TJ de Nanterre : « Vous avez essayé d’arrêter le cannabis ? Plutôt que de faire la livraison de cocaïne ? »

Publié le 16/12/2024
Salle des pas perdus de Nanterre - Photo Pierre Anquetin
Salle des pas perdus du Palais de justice de Nanterre (Photo : ©P. Anquetin)

Parfois, les mauvais choix s’enchaînent : pour Monsieur H., malgré les avertissements, cette dernière comparution a été un électrochoc capital pour lui faire réaliser la nécessité de soigner son addiction.

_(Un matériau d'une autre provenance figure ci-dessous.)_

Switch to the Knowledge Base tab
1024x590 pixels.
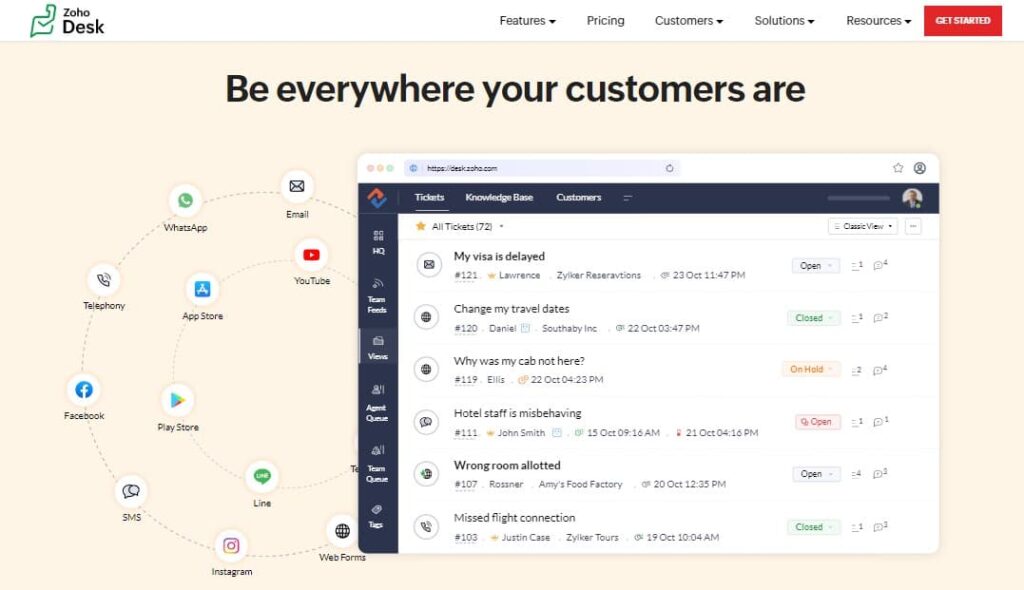tap(499, 197)
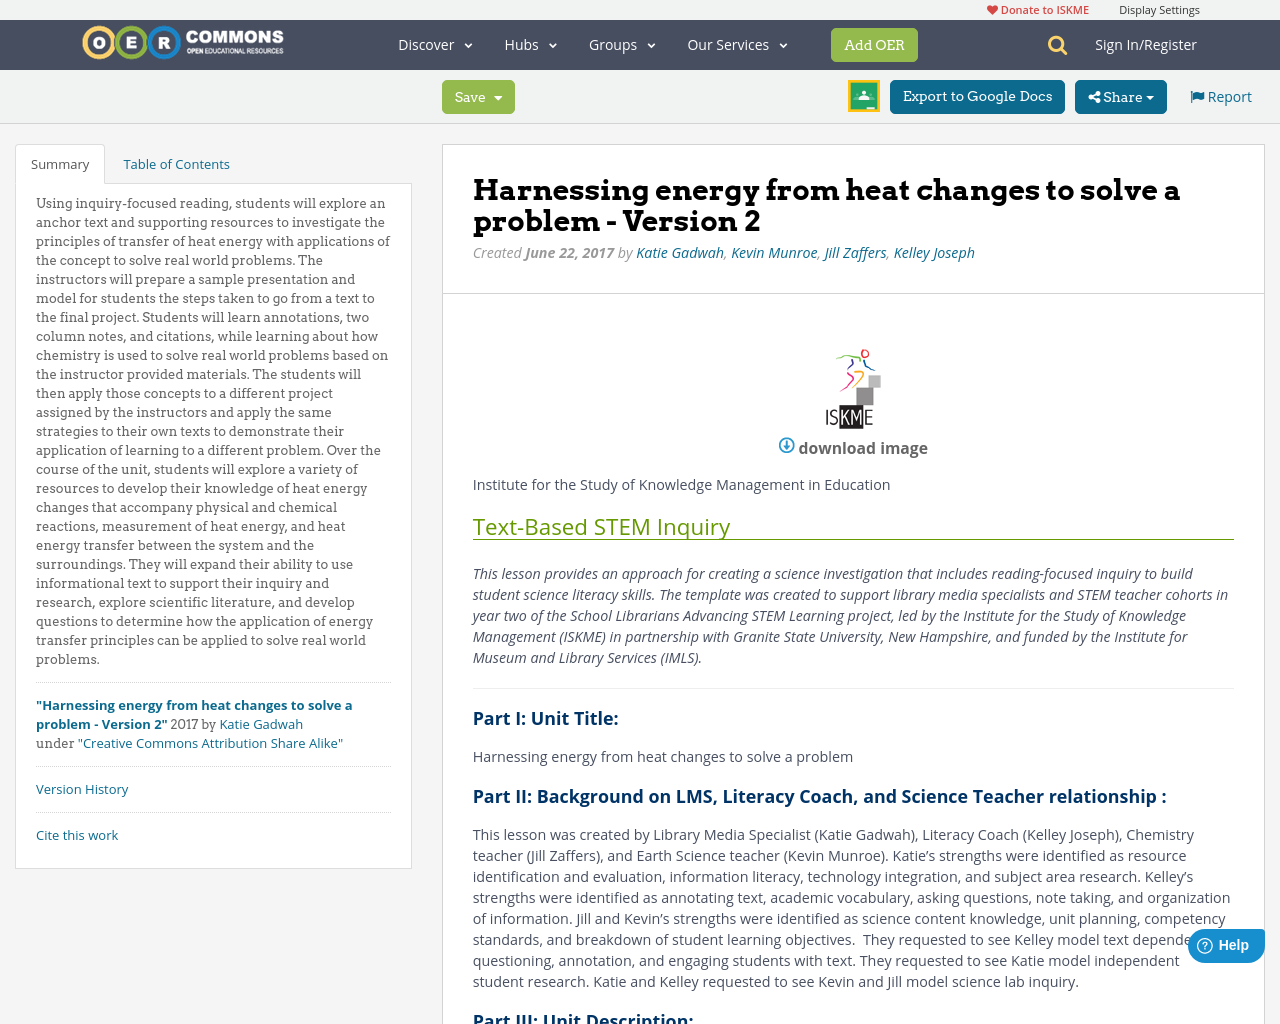Click the Report flag icon

[1197, 95]
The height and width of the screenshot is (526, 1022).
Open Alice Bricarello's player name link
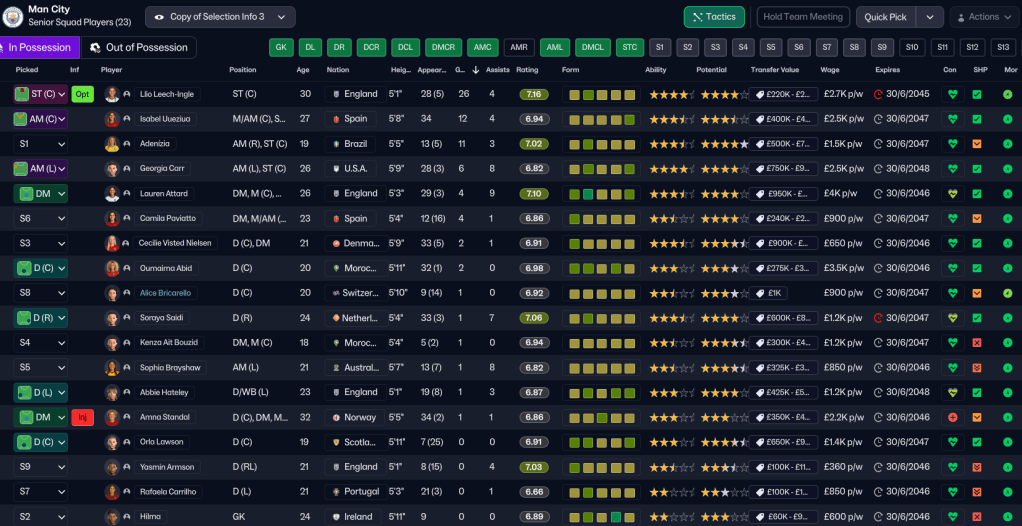click(x=165, y=293)
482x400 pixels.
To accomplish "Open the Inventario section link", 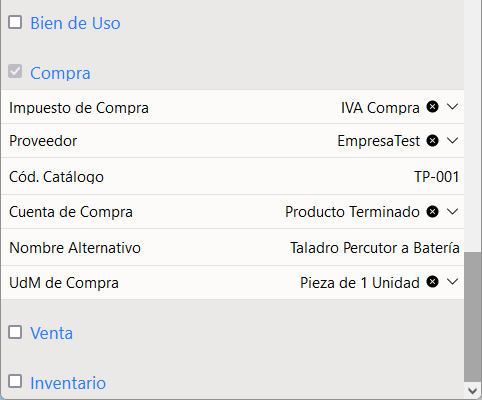I will (x=68, y=383).
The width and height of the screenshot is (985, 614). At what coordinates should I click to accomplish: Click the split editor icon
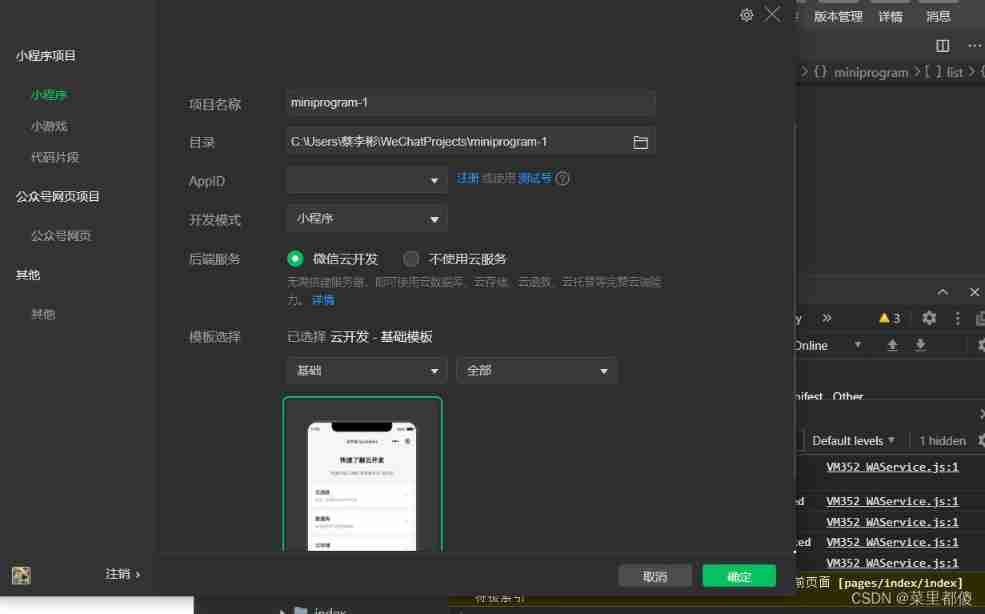click(942, 46)
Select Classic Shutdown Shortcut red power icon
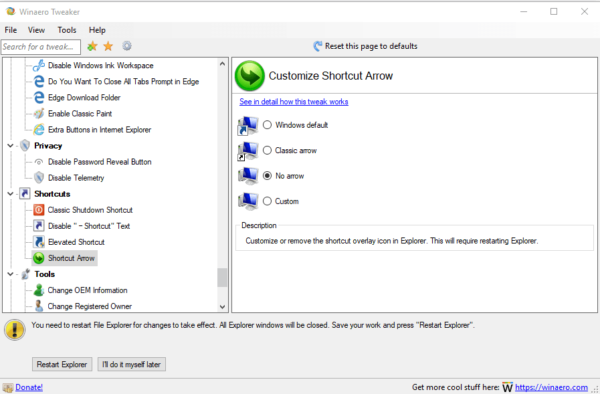The width and height of the screenshot is (600, 394). pyautogui.click(x=39, y=210)
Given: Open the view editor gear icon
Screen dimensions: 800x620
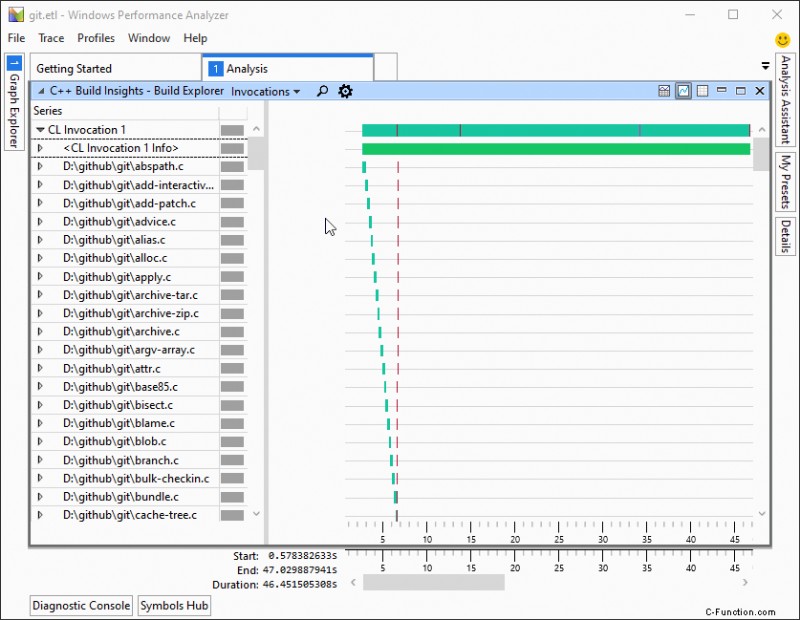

Le prévenu, Monsieur H., est né en 2000. Interpellé deux jours plus tôt, il est présenté en comparution immédiate devant la 16e chambre correctionnelle du tribunal judiciaire de Nanterre pour des faits de transport de cannabis et de cocaïne en récidive, et de conduite sous stupéfiants. La juge fait un rappel synthétique : il a été contrôlé par une patrouille, alors qu’il circulait sur la voie de bus pour dépasser les autres véhicules par la droite. Il a directement indiqué qu’il n’était pas en capacité de fournir son permis car il avait été suspendu. Les policiers ont noté une forte odeur de cannabis dans le véhicule. Testé positif à cette substance et à la cocaïne dans un premier temps, Monsieur H. a été placé en garde-à-vue. Le dépistage salivaire a finalement montré essentiellement une consommation de cannabis.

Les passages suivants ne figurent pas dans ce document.